Answer

**step1** Understanding the Problem

The problem asks us to work with the given equation: $$x+7=5x-9$$. We need to first rewrite this equation into one of two specified forms: $$ax+b=c$$ or $$\frac{x+d}{e}=f$$, where $$x$$ is a variable. After rewriting, we must then find the value of $$x$$ that makes the equation true.

**step2** Choosing a Target Form and Initial Strategy

We are given two target forms: $$ax+b=c$$ or $$\frac{x+d}{e}=f$$. For the equation $$x+7=5x-9$$, the form $$ax+b=c$$ is more suitable because it involves terms with $$x$$ and constant numbers being added or subtracted. Our strategy will be to move all terms involving $$x$$ to one side of the equation and all constant numbers to the other side.
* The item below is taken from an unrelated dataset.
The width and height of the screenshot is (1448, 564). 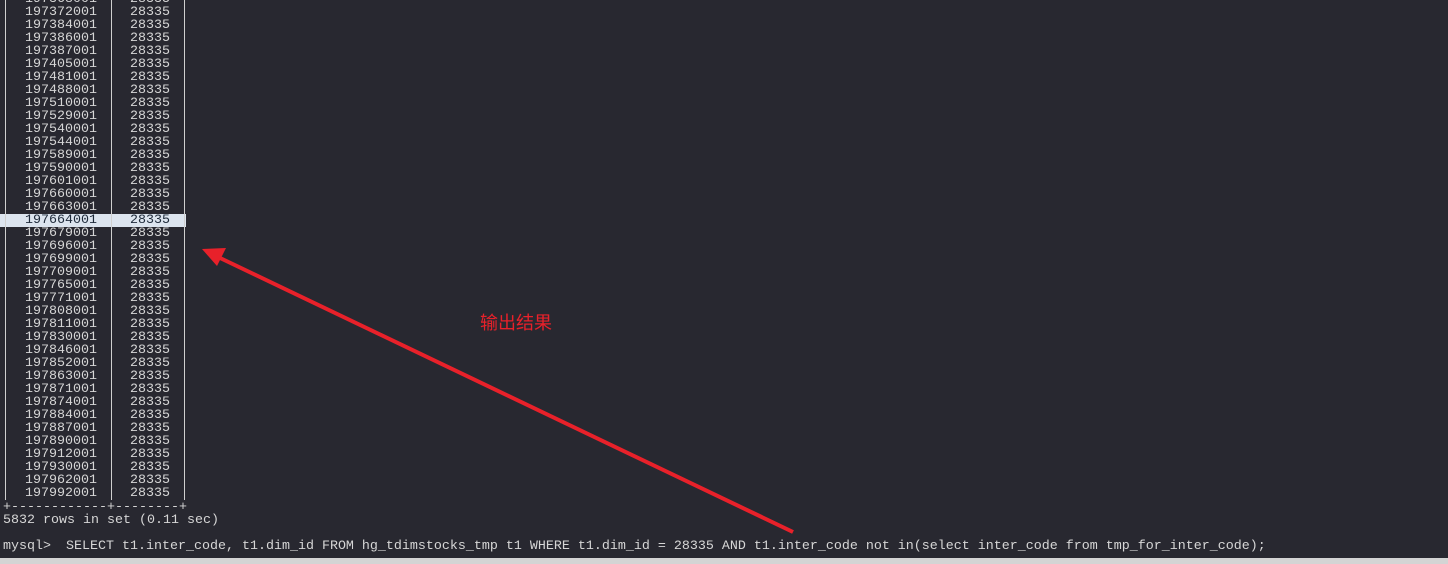 I want to click on inter-code-cell: 197540001, so click(x=61, y=130).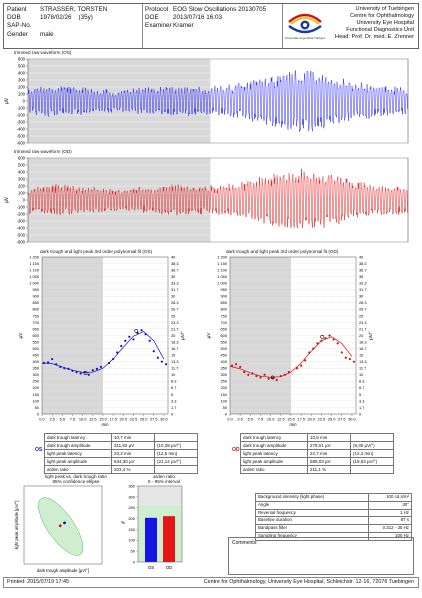 The width and height of the screenshot is (422, 598). I want to click on y-tick-label: 650, so click(36, 328).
**step3** Rewriting the Equation into the form $$ax+b=c$$

Starting with the equation: $$x+7=5x-9$$
To begin, we want to gather the $$x$$ terms. We have $$x$$ on the left side and $$5x$$ on the right side. It is often simpler to keep the coefficient of $$x$$ positive. Since $$5x$$ is larger than $$x$$, let's move the $$x$$ from the left side to the right side by subtracting $$x$$ from both sides of the equation. This maintains the balance of the equation:
$$x+7-x = 5x-9-x$$
$$7 = 4x-9$$
Now, we have the $$x$$ term on the right side and constants on both sides. We want to move the constant term $$-9$$ from the right side to the left side. We do this by adding $$9$$ to both sides of the equation:
$$7+9 = 4x-9+9$$
$$16 = 4x$$
This equation is now in the form $$c=ax$$, which is equivalent to $$ax=c$$. If we want to explicitly show the $$b$$ term from $$ax+b=c$$, we can write it as $$4x+0=16$$. So, the rewritten equation is $$4x=16$$.
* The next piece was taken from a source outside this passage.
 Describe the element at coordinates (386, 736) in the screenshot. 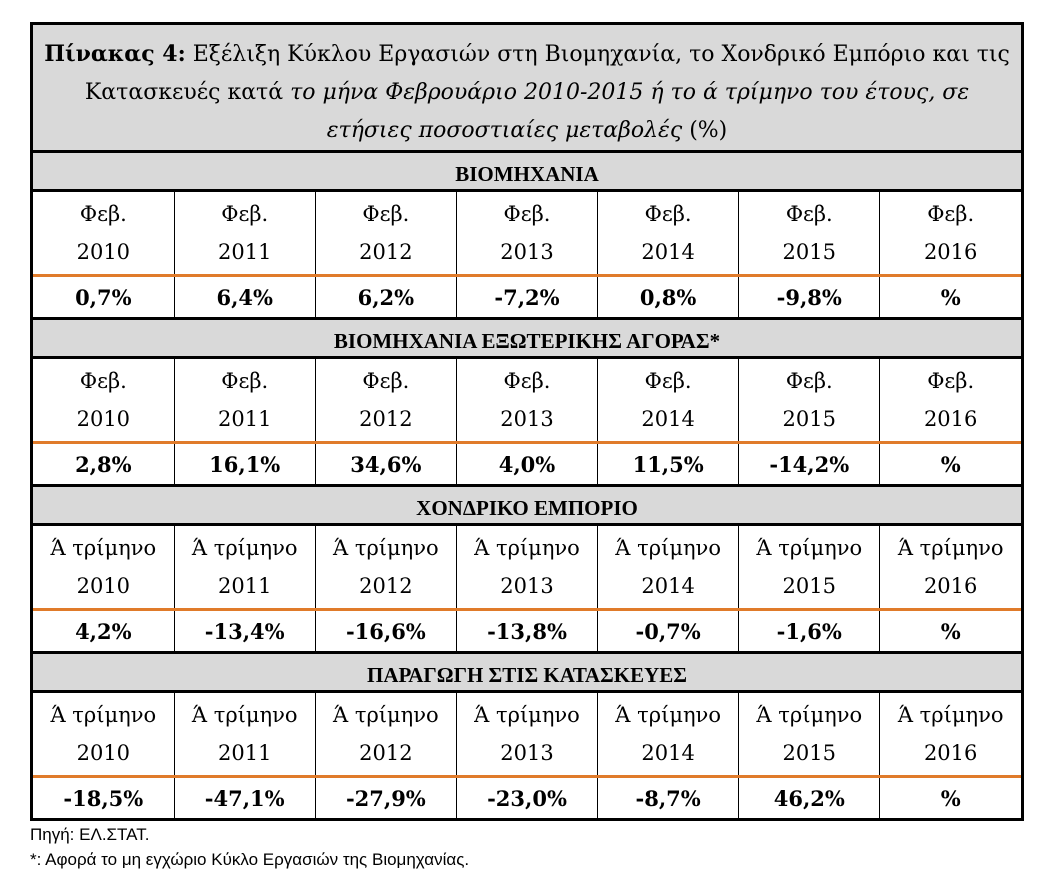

**step4** Solving the Rewritten Equation

Our rewritten equation is $$4x=16$$. This means "4 groups of what number equals 16?" To find the value of $$x$$, we need to divide the total, 16, by the number of groups, 4. We can do this by dividing both sides of the equation by 4:
$$\frac{4x}{4} = \frac{16}{4}$$
$$x = 4$$
So, the solution to the equation is $$x=4$$.